Führen Sie den Text über Klara Kohtz und ihre Kinder in Partenkirchen im Anschluss an seinen letzten Satz fort.

Quellenauszug:
#####

Garmisch-Partenkirchen und seine jüdischen Bürger  -  1933-1945

 

 

 

 

 

Klara, Lotte und Reinhold Kohtz

Klara Kohtz (*5.6.1857 in Königsberg oder 5.2.1857 in Danzig, geb. Simon, evangelisch) war verheiratet mit dem Sanitätsrat Benjamin Kohtz (*15.05.1852, + 15.05.1918). Das Ehepaar zog im Oktober 1909 von Berlin nach Partenkirchen in die Partnachstraße 46 (alt: 1 1/20 / Fl.Nr. 2414, 0,142 ha).Benjamin und Klara Kohtz hatten zwei Kinder, die nach der NS-Rassensystematik als „Halbjuden" galten: Lotte (*16.8.1887 in Danzig) kam mit der Mutter 1909 nach Partenkirchen. Reinhold (*21.08.1889 in Danzig, +1978 in Garmisch-Partenkirchen) war technischer Kaufmann und Kapitänleutnant.Am 23.1.1919 wandte sich Klara Kohtz mit der Bitte „um Aufnahme in die bayerische Staatsangehörigkeit" an den Magistrat Garmisch. Am 25.1.1919 stimmten der Gemeinderat und der Arbeiterrat Garmisch dem Antrag zu.

#####

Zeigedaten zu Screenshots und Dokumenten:
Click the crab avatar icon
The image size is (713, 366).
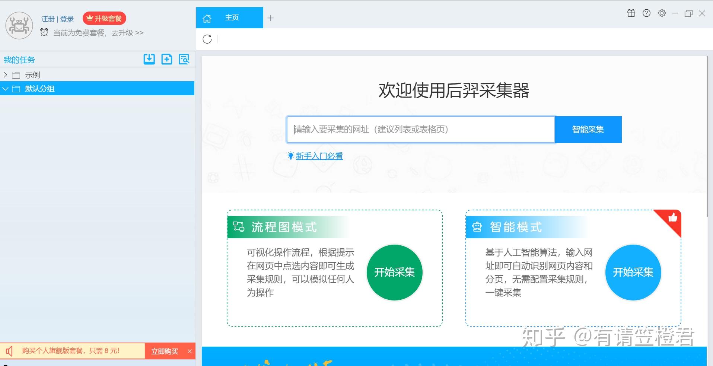pyautogui.click(x=19, y=25)
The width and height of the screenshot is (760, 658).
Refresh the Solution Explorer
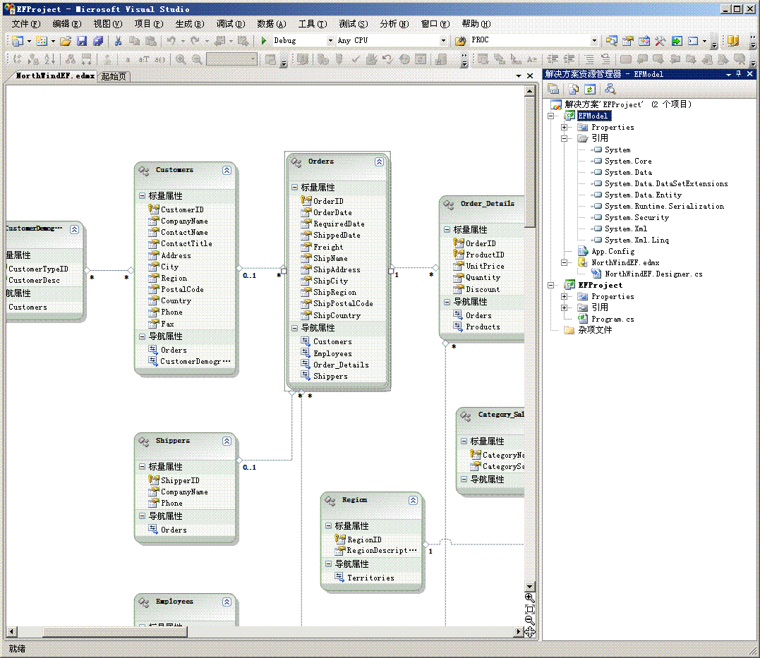point(591,88)
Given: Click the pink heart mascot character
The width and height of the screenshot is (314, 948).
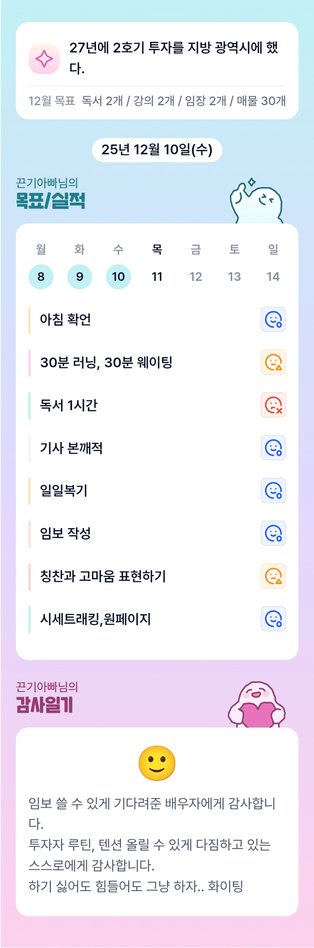Looking at the screenshot, I should (x=257, y=705).
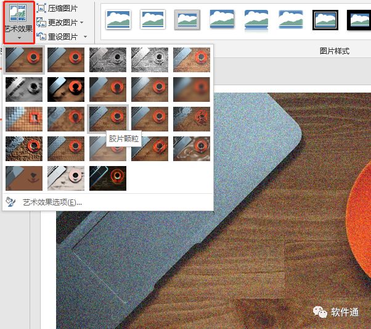The width and height of the screenshot is (371, 329).
Task: Click the picture on the slide
Action: (x=247, y=247)
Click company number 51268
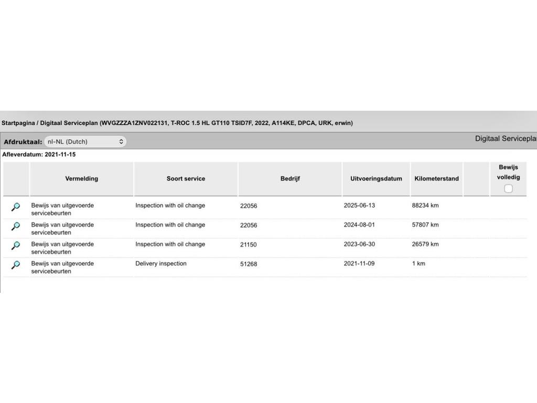This screenshot has width=537, height=403. pyautogui.click(x=249, y=264)
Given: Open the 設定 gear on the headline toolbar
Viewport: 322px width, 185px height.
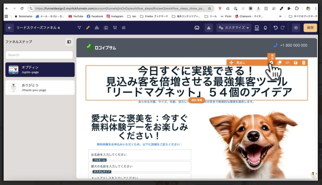Looking at the screenshot, I should pyautogui.click(x=271, y=62).
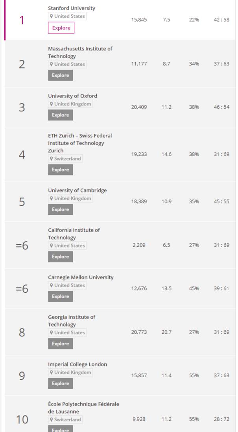Click the location pin icon beside Stanford's United States
This screenshot has height=432, width=238.
(51, 16)
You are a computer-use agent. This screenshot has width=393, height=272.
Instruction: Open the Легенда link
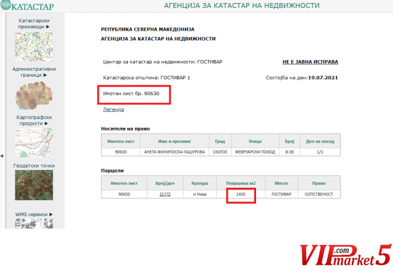[x=113, y=109]
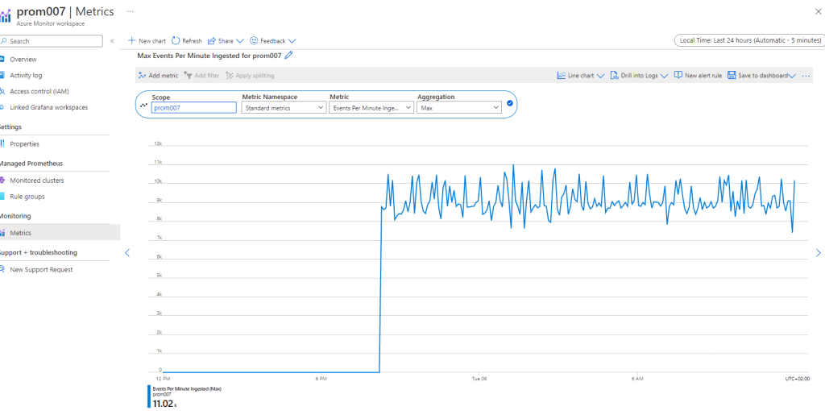Screen dimensions: 825x411
Task: Toggle the blue checkmark on the metric row
Action: click(510, 103)
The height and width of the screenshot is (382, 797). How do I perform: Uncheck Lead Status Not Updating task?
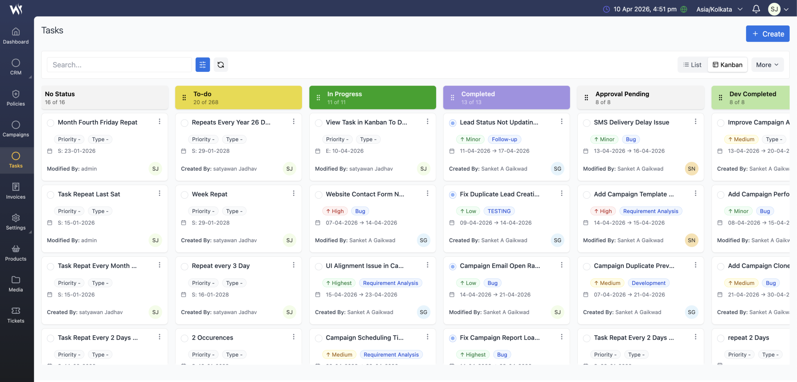[453, 123]
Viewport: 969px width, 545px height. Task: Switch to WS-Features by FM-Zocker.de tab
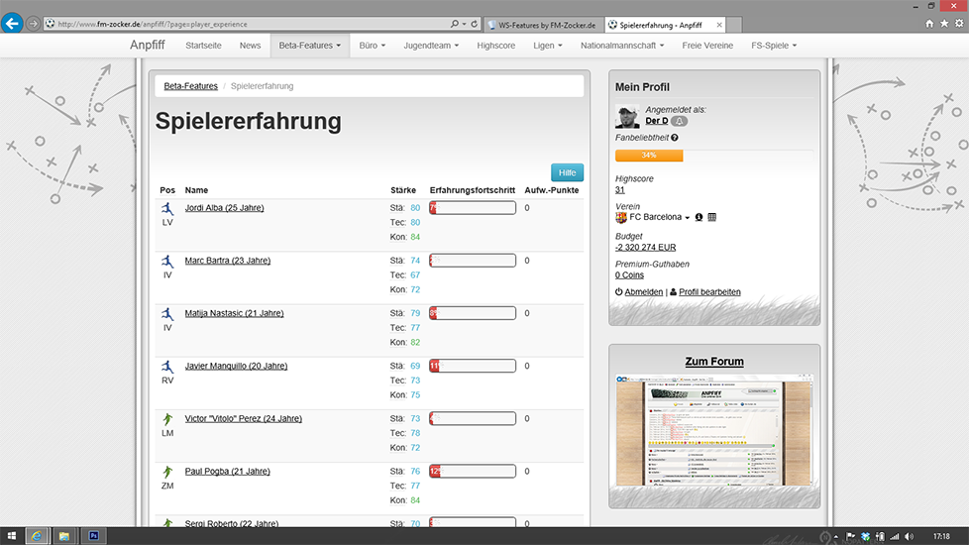coord(543,24)
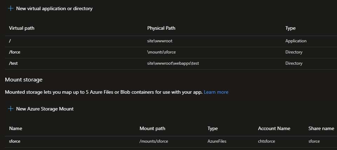
Task: Select the root virtual path row
Action: click(x=10, y=41)
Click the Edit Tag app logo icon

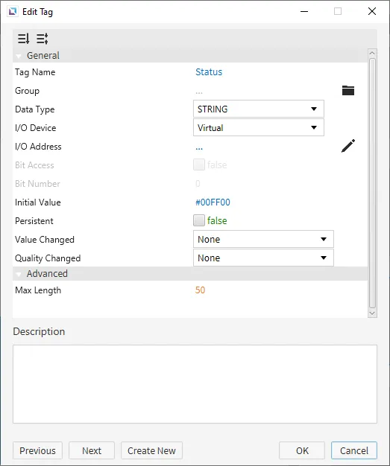click(x=13, y=12)
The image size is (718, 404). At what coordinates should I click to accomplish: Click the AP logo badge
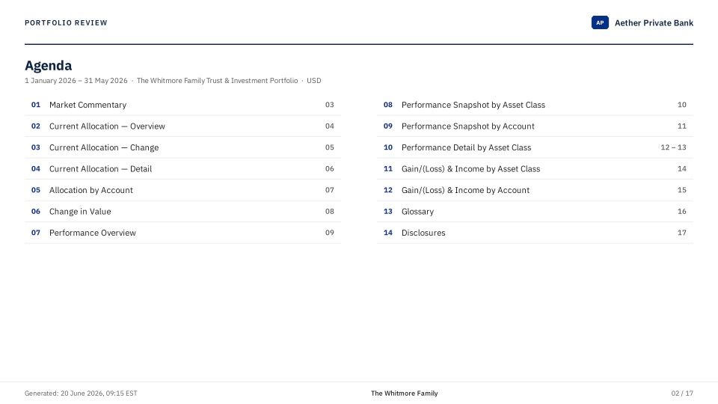coord(600,22)
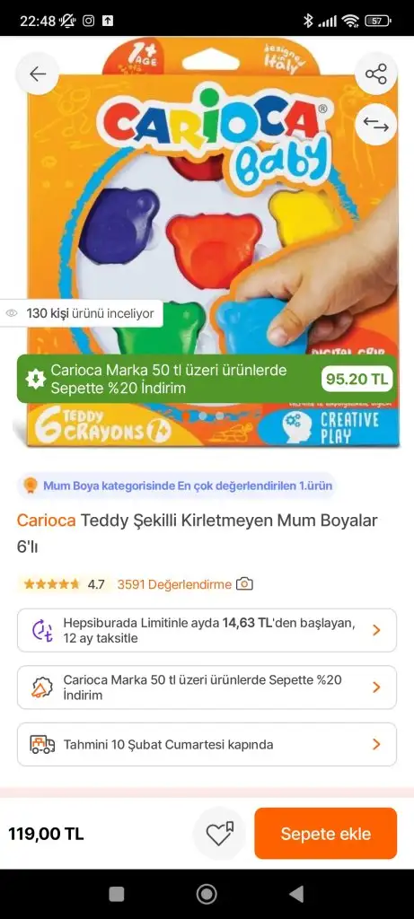The image size is (414, 919).
Task: Tap the back arrow icon
Action: [38, 74]
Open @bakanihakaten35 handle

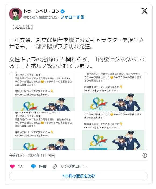coord(40,17)
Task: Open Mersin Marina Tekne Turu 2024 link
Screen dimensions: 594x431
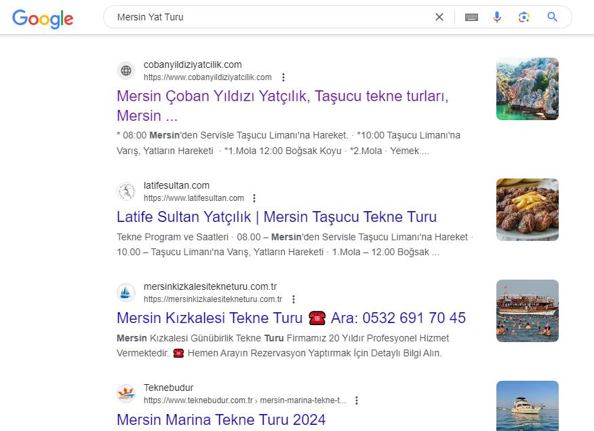Action: [221, 419]
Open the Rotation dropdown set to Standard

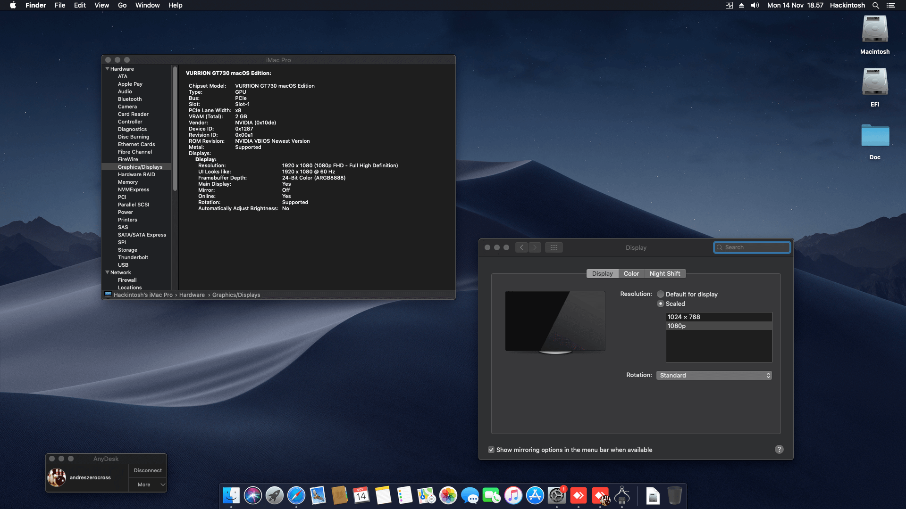tap(713, 375)
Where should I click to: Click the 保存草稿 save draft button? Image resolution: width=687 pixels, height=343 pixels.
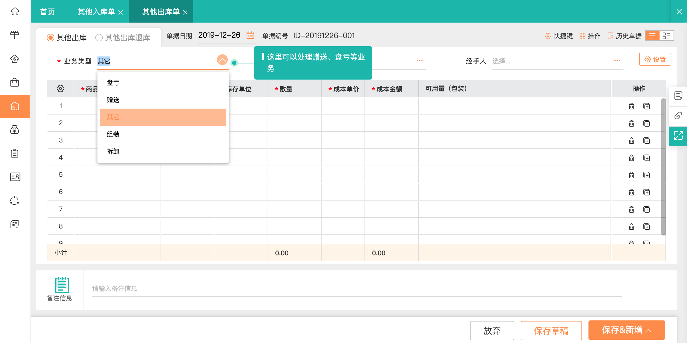click(x=551, y=330)
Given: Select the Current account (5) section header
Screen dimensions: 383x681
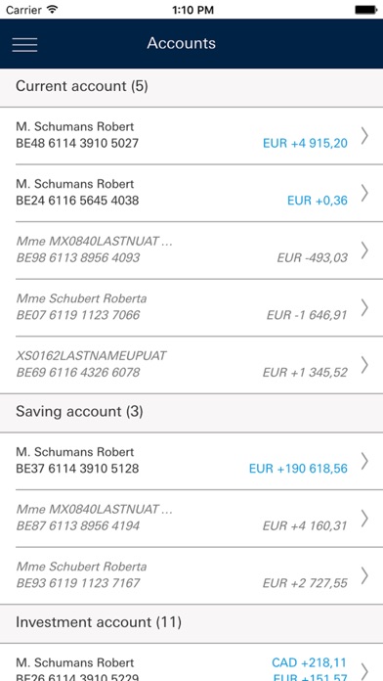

#####

Schriftliche Antwort:
 

Reinhold KohtzDie Pogrom-Ereignisse in Garmisch-Partenkirchen schilderte Reinhold Kohtz in einem Bericht für die US-Militär-Regierung am 22.05.1945: 
"Am 9. Nov. 1938 erhielt ich plötzlich von einer Freundin meiner in Garmisch-Partenkirchen lebenden Mutter und Schwester ein Telegramm: "Mutter und Lotte nach Basel abgereist bitte sofort kommen."
Da an diesem Tage auch in Danzig die Judenverfolgungen in geradezu abscheulicher Form eingesetzt hatten, lag die Annahme nahe, daß die Abreise meiner fast 82-jährigen Mutter und meiner 51-jährigen Schwester Lotte auch mit ebensolchen Vorgängen im Reich im Zusammenhang stünden. Die von meinem Vater erbaute Villa Partnachstr. 46 durfte ich nicht betreten. Sie stand unter Bewachung der SA.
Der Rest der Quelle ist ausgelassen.